Klausa ini juga melindungi situasi keuangan seorang janda dari rentenir, dengan maharnya dilindungi dari tuntutan untuk digunakan untuk membayar hutang suaminya. Di bawah hukum riba, orang-orang Kristen tidak dapat membebankan bunga, sehingga kebanyakan pemberi pinjaman adalah orang Yahudi.

Klausa 54

54. Tidak seorang pun akan ditangkap atau dipenjara atas permohonan seorang wanita, untuk kematian selain suaminya.
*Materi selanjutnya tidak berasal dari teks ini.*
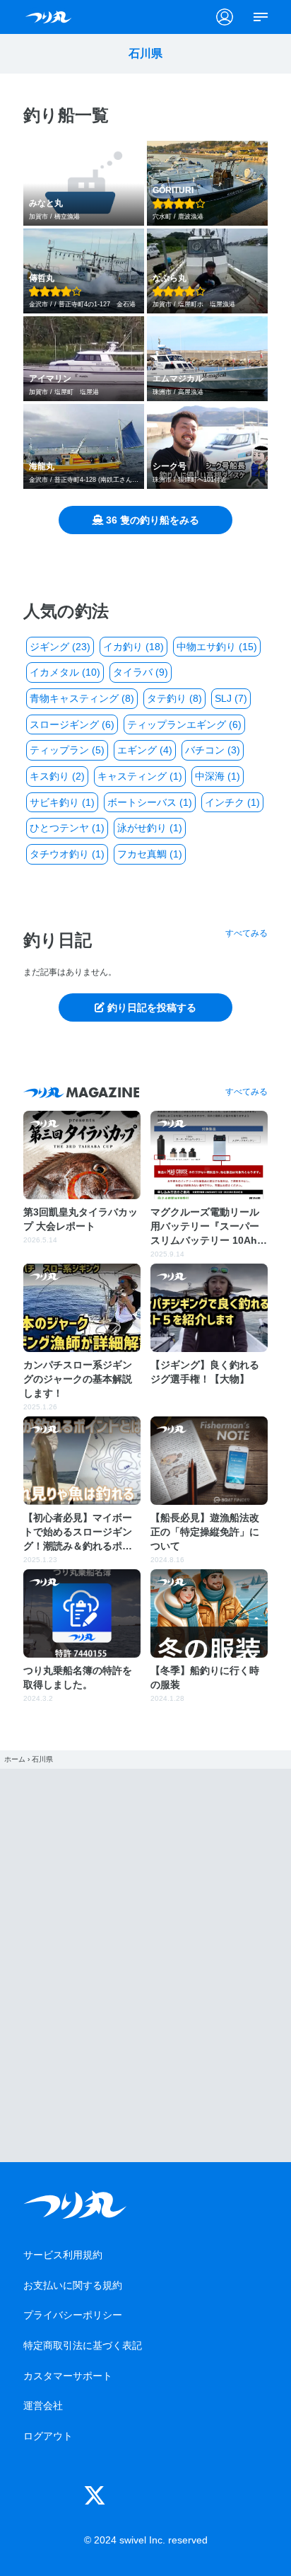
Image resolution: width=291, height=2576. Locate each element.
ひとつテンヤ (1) (67, 827)
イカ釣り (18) (133, 646)
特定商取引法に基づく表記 (82, 2345)
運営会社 (43, 2405)
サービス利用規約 (62, 2254)
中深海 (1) (217, 776)
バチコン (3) (212, 750)
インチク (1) (232, 802)
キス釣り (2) (57, 776)
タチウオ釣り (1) (67, 854)
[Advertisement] (145, 1965)
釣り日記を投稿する (150, 1007)
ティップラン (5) (67, 750)
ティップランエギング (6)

Klausul ini bukan untuk melindungi wanita tetapi mencegah banding wanita dari digunakan untuk memenjarakan atau menangkap siapa pun karena kematian atau pembunuhan. Pengecualiannya adalah jika suaminya adalah korban. Ini sesuai dengan skema pemahaman yang lebih besar tentang seorang perempuan karena keduanya tidak dapat diandalkan dan tidak memiliki keberadaan hukum selain melalui suaminya atau wali.
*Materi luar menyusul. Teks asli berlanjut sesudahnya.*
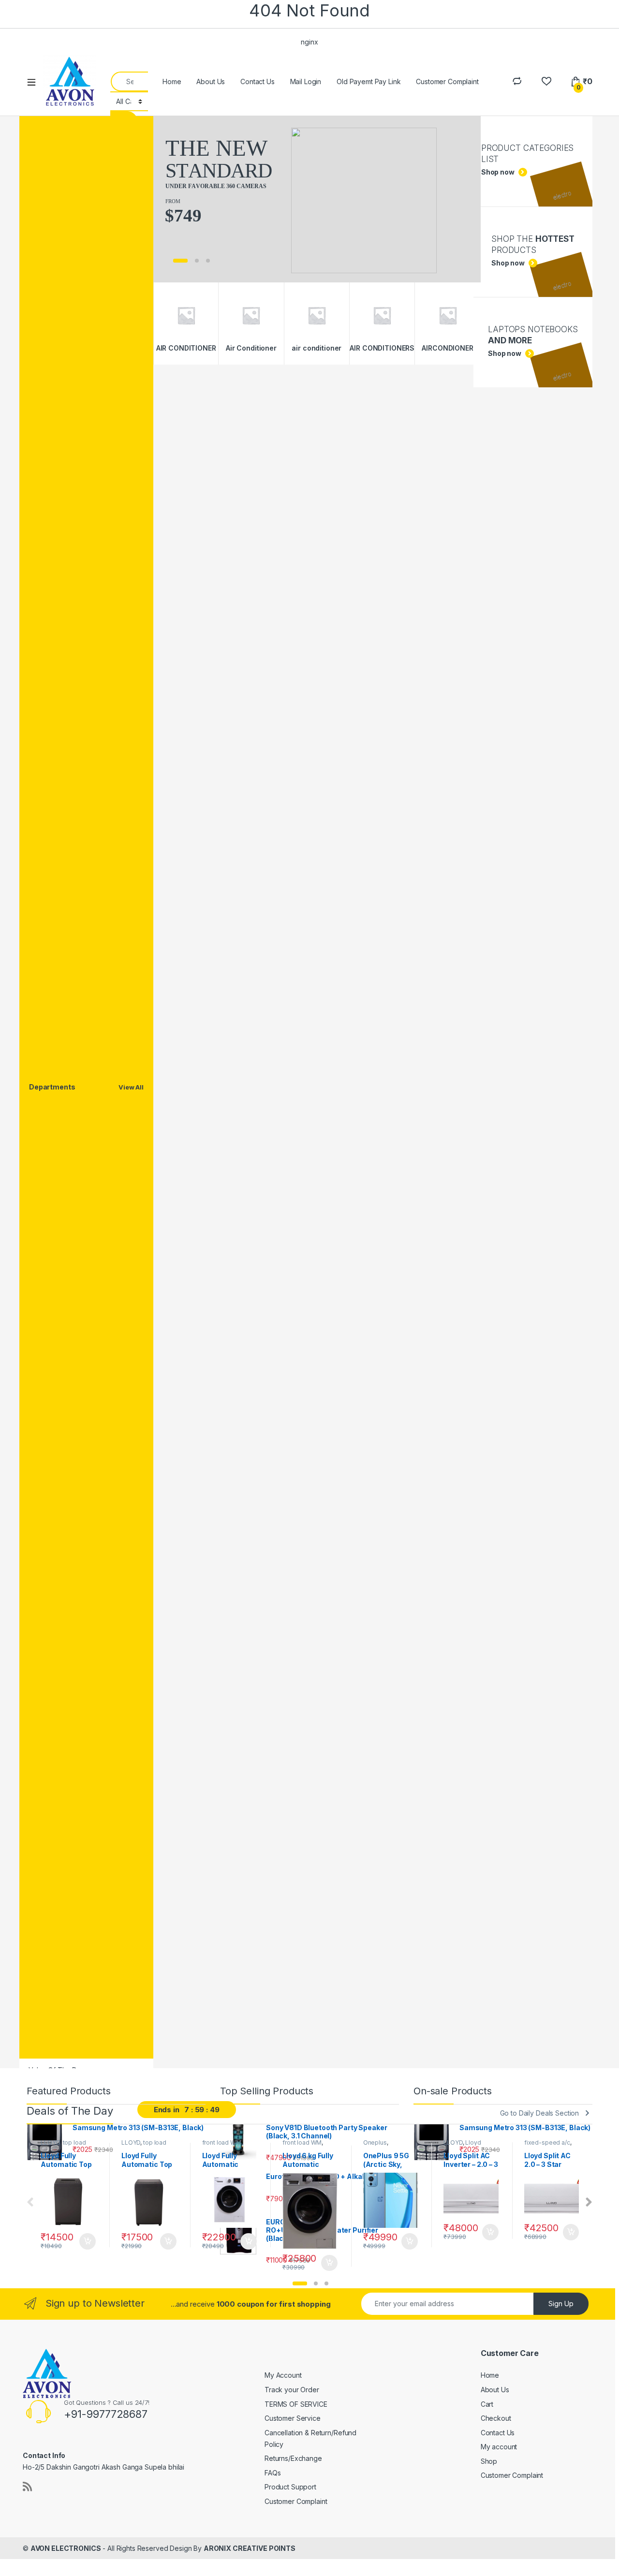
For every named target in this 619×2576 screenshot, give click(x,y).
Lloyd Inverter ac (462, 2145)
Klausul 59, Putri Skotlandia

59. Kita akan lakukan terhadap Alexander, raja Skotlandia, mengenai kembalinya saudara perempuan dan sandera, dan tentang waralaba, dan haknya, dengan cara yang sama seperti yang akan kita lakukan terhadap para baron Inggris kita yang lain, kecuali itu seharusnya menjadi lain sesuai dengan piagam yang kami pegang dari William ayahnya, sebelumnya raja Skotlandia; dan ini akan sesuai dengan keputusan rekan-rekannya di pengadilan kami.

Klausa ini berkaitan dengan situasi khusus para suster Alexander, raja Skotlandia. Alexander II telah bersekutu dengan para raja yang memerangi Raja John, dan telah membawa pasukan ke Inggris dan bahkan memecat Berwick-upon-Tweed. Kakak perempuan Alexander ditahan sebagai sandera oleh John untuk memastikan perdamaian - keponakan John, Eleanor dari Brittany, ditahan bersama dua putri Skotlandia di Corfe Castle. Ini meyakinkan kembalinya para putri. Enam tahun kemudian, putri John, Joan dari Inggris, menikahi Alexander dalam pernikahan politik yang diatur oleh saudaranya, Henry III.
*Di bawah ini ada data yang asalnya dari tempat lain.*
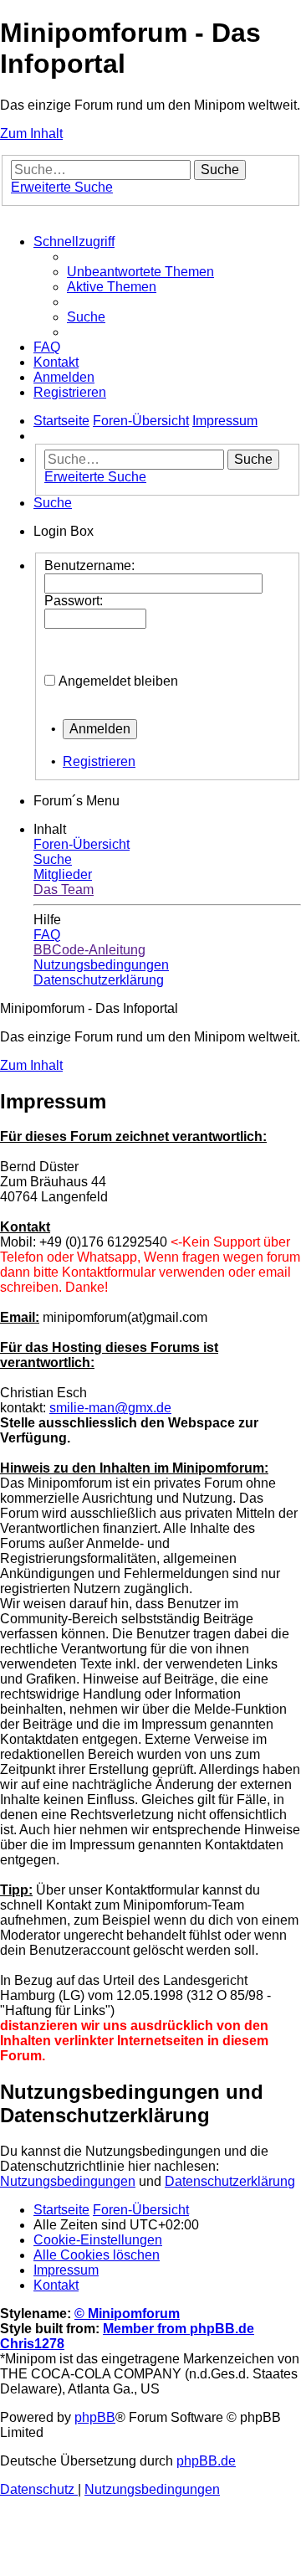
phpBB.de (206, 2461)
Ringkasan: Perempuan di Magna Carta

Sebagian besar Magna Carta tidak banyak berhubungan langsung dengan wanita.

Efek utama Magna Carta pada wanita adalah melindungi janda-janda dan pewaris kaya dari kendali sewenang-wenang atas kekayaan mereka oleh mahkota, untuk melindungi hak mahar mereka untuk mendapatkan nafkah finansial, dan untuk melindungi hak mereka untuk menyetujui pernikahan. Magna Carta juga secara khusus membebaskan dua wanita, putri Skotlandia, yang disandera.